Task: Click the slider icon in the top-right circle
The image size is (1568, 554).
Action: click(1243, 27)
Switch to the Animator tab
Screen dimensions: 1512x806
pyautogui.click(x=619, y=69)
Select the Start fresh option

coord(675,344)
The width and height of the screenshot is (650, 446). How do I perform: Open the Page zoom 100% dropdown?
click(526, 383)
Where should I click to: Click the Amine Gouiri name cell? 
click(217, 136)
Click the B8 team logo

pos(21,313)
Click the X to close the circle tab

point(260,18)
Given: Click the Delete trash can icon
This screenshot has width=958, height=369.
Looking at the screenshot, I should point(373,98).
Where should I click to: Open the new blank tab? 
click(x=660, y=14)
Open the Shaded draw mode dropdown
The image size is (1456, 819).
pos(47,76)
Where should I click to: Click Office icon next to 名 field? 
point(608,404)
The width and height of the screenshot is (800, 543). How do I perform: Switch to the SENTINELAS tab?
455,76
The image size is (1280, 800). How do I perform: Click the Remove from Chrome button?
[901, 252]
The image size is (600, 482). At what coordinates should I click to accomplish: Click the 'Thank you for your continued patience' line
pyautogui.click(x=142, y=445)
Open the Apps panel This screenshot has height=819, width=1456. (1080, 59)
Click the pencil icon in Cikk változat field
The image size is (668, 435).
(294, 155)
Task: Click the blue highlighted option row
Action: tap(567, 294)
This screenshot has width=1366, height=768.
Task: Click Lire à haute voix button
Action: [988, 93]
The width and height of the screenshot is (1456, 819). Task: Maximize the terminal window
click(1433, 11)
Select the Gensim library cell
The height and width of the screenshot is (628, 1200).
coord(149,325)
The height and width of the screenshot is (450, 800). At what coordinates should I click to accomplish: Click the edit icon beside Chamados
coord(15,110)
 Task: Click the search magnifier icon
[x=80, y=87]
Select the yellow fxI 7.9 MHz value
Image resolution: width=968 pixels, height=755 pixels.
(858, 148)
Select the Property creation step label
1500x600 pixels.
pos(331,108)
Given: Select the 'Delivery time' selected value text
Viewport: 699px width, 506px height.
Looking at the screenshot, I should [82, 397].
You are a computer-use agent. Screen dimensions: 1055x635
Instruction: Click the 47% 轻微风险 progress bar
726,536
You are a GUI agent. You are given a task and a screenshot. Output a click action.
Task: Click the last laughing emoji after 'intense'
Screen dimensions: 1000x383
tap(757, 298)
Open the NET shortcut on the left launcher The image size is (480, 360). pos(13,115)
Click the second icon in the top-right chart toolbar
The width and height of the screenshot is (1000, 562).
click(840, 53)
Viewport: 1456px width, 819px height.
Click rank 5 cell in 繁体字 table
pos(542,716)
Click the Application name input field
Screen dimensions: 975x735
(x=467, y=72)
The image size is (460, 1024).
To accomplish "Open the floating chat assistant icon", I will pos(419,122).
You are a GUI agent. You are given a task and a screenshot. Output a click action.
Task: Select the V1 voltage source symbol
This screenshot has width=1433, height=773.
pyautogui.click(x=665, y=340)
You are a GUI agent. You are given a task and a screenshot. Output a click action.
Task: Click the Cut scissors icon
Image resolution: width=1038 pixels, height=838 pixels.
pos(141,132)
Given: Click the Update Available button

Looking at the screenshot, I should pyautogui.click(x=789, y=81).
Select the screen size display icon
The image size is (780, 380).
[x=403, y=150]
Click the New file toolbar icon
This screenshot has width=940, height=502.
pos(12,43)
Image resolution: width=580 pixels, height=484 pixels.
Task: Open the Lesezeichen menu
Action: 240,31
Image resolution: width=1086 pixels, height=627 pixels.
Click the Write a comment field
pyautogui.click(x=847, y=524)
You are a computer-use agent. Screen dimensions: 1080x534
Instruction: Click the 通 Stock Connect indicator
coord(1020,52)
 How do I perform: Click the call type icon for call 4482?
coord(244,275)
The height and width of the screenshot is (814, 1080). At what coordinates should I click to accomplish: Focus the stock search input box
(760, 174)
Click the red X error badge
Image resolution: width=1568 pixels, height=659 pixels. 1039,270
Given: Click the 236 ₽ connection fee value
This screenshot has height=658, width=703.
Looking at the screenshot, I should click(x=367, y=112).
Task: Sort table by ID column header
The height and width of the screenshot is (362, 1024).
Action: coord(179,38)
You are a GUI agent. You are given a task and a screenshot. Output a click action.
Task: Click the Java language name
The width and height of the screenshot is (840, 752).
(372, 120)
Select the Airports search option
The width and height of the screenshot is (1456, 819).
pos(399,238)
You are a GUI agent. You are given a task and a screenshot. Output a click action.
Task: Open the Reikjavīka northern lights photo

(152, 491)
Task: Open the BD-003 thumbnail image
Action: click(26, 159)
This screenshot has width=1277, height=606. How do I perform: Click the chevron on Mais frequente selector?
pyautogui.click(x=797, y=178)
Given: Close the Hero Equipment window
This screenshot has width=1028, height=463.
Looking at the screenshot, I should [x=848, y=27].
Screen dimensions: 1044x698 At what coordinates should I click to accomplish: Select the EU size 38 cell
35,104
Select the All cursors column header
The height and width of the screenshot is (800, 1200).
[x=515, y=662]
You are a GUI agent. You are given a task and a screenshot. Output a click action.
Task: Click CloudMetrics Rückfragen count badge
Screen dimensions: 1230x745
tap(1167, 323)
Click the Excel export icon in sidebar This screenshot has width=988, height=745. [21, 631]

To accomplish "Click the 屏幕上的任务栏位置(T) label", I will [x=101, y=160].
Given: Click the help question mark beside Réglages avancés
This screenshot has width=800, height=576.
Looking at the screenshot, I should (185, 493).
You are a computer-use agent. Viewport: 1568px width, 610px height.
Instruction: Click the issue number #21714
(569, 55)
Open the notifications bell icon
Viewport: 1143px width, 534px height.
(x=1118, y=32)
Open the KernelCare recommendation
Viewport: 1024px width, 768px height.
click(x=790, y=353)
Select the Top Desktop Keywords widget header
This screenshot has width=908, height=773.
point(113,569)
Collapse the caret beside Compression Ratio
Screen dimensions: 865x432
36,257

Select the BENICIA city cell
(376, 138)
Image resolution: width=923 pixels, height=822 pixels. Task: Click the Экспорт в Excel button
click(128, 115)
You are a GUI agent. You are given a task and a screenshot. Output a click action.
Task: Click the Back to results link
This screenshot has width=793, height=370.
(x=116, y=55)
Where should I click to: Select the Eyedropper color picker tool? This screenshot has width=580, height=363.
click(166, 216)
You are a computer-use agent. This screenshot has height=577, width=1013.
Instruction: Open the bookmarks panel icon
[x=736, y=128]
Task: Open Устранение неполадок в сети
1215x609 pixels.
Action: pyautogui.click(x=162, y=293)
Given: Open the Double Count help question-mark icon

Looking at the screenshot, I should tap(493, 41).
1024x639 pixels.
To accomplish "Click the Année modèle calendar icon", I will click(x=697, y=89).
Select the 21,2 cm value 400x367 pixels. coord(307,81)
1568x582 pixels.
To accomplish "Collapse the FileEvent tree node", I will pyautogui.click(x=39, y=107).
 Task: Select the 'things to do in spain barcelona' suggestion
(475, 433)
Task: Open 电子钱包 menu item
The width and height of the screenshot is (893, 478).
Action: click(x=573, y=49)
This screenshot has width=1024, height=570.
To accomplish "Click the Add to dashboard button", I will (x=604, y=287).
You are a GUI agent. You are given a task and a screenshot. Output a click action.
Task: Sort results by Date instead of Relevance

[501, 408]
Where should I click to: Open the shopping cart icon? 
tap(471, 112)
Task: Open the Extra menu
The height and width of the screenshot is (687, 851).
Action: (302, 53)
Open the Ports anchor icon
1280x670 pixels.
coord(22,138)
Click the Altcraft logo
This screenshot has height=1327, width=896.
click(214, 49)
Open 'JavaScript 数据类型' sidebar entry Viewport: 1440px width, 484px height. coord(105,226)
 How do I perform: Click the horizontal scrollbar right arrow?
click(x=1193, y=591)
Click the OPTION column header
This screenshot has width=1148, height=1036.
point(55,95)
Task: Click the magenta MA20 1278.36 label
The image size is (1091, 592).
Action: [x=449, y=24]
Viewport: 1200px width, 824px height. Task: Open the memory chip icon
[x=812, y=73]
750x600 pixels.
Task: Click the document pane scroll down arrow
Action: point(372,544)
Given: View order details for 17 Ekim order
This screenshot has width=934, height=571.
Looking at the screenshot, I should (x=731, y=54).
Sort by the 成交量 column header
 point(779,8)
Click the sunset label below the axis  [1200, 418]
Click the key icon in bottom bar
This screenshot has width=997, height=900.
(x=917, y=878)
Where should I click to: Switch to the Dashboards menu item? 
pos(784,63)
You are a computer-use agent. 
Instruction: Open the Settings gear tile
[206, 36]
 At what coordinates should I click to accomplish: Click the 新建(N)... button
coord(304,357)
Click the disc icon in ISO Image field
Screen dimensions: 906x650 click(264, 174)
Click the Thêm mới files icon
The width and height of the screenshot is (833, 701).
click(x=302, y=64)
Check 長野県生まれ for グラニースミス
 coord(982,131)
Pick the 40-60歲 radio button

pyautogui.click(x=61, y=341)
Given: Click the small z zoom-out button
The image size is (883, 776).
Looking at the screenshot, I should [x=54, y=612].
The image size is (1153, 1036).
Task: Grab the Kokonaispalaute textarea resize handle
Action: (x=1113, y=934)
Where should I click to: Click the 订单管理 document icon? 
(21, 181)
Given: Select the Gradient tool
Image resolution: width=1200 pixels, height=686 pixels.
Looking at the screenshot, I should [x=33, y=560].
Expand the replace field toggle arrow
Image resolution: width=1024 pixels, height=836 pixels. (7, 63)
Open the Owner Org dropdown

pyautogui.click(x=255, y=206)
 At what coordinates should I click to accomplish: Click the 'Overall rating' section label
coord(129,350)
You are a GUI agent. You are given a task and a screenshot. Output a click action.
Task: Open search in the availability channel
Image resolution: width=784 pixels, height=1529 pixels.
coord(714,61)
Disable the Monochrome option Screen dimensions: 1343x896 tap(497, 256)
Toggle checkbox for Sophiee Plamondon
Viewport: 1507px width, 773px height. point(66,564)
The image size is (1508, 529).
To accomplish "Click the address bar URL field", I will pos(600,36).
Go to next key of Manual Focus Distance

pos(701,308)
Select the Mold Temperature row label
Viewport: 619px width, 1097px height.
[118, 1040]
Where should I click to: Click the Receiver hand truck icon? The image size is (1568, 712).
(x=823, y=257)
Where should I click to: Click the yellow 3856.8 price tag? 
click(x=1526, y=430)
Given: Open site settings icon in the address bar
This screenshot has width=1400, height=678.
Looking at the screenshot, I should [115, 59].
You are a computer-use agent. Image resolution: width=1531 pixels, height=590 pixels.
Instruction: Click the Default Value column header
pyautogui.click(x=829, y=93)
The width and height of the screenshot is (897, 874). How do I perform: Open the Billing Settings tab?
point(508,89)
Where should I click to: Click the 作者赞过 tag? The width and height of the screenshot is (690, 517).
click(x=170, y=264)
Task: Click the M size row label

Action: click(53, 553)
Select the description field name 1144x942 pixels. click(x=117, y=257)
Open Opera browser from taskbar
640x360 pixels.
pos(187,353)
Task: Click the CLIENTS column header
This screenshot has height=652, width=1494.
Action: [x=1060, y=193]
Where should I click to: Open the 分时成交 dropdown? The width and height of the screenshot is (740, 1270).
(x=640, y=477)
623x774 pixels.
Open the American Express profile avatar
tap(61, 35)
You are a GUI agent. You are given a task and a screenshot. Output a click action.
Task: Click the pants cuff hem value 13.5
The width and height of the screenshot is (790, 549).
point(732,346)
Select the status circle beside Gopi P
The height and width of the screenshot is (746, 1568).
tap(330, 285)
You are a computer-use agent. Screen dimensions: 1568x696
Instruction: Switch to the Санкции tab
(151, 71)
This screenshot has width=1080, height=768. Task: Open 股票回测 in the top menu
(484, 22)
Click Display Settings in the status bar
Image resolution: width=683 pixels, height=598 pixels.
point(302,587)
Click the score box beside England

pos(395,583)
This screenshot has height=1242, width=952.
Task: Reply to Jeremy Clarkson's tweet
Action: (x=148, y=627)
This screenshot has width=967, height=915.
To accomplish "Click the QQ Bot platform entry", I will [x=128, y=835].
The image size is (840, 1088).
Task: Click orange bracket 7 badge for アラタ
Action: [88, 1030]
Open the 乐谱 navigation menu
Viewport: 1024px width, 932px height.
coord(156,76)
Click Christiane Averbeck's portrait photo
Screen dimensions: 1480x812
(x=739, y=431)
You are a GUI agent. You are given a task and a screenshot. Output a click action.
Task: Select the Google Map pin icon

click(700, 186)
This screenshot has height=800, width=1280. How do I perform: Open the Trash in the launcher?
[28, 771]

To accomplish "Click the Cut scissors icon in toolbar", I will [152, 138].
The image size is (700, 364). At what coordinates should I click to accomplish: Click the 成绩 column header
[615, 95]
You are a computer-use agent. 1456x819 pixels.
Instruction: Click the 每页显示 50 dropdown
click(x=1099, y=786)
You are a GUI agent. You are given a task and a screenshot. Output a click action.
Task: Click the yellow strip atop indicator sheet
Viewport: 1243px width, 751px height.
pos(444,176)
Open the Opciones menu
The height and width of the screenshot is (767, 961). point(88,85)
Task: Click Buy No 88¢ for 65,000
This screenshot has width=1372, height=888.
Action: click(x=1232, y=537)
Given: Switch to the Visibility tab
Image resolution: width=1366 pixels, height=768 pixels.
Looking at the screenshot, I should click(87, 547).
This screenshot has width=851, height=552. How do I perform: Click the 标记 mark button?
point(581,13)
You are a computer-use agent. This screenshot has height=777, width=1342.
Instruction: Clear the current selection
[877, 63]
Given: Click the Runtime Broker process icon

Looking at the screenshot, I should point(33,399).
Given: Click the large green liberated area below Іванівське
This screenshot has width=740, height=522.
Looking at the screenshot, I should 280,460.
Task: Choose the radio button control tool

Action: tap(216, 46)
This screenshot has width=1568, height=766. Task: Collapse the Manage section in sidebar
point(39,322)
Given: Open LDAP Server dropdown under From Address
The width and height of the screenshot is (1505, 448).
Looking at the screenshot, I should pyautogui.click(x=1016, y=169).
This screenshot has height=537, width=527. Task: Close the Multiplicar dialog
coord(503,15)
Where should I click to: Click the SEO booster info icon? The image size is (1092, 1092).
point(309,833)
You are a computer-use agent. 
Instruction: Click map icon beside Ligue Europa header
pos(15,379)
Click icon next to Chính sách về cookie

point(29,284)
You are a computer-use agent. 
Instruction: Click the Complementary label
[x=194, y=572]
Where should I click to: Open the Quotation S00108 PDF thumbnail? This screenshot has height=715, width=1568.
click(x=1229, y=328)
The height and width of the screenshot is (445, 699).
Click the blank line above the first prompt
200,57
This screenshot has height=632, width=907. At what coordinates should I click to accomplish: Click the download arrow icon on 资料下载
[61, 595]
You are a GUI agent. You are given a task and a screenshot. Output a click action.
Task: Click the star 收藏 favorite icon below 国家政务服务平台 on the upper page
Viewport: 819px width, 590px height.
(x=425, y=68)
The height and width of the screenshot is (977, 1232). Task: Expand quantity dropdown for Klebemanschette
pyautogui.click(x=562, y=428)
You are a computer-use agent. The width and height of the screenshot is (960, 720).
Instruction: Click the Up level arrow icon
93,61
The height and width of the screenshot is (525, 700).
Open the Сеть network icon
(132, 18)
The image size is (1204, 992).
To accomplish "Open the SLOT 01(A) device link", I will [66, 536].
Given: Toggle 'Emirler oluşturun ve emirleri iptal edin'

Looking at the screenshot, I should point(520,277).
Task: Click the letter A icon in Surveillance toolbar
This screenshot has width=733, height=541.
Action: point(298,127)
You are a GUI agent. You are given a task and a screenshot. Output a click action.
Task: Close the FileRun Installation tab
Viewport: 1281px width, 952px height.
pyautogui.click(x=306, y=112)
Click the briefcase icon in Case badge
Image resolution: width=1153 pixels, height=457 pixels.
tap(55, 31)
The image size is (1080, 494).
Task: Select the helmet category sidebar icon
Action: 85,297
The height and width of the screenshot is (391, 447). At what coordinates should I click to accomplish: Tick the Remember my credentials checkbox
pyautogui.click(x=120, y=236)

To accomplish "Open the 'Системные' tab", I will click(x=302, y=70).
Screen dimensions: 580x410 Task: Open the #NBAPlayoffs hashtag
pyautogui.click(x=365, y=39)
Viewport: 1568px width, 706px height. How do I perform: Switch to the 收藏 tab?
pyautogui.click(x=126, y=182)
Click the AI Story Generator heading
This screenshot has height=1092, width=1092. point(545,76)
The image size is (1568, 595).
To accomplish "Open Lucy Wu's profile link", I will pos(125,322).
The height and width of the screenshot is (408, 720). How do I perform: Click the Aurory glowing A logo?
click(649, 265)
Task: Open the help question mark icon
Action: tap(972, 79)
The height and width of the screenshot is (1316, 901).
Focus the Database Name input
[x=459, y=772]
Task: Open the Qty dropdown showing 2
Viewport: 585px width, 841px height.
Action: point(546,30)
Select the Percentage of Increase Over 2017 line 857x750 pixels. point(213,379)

————————

→ THE TASK
Search the data for the string "scissors" and copy each line where it appears.

→ RESULT OF THE EXERCISE
Task: Click the Cut scissors icon
To accomplish "Click the Cut scissors icon in toolbar", I will [152, 138].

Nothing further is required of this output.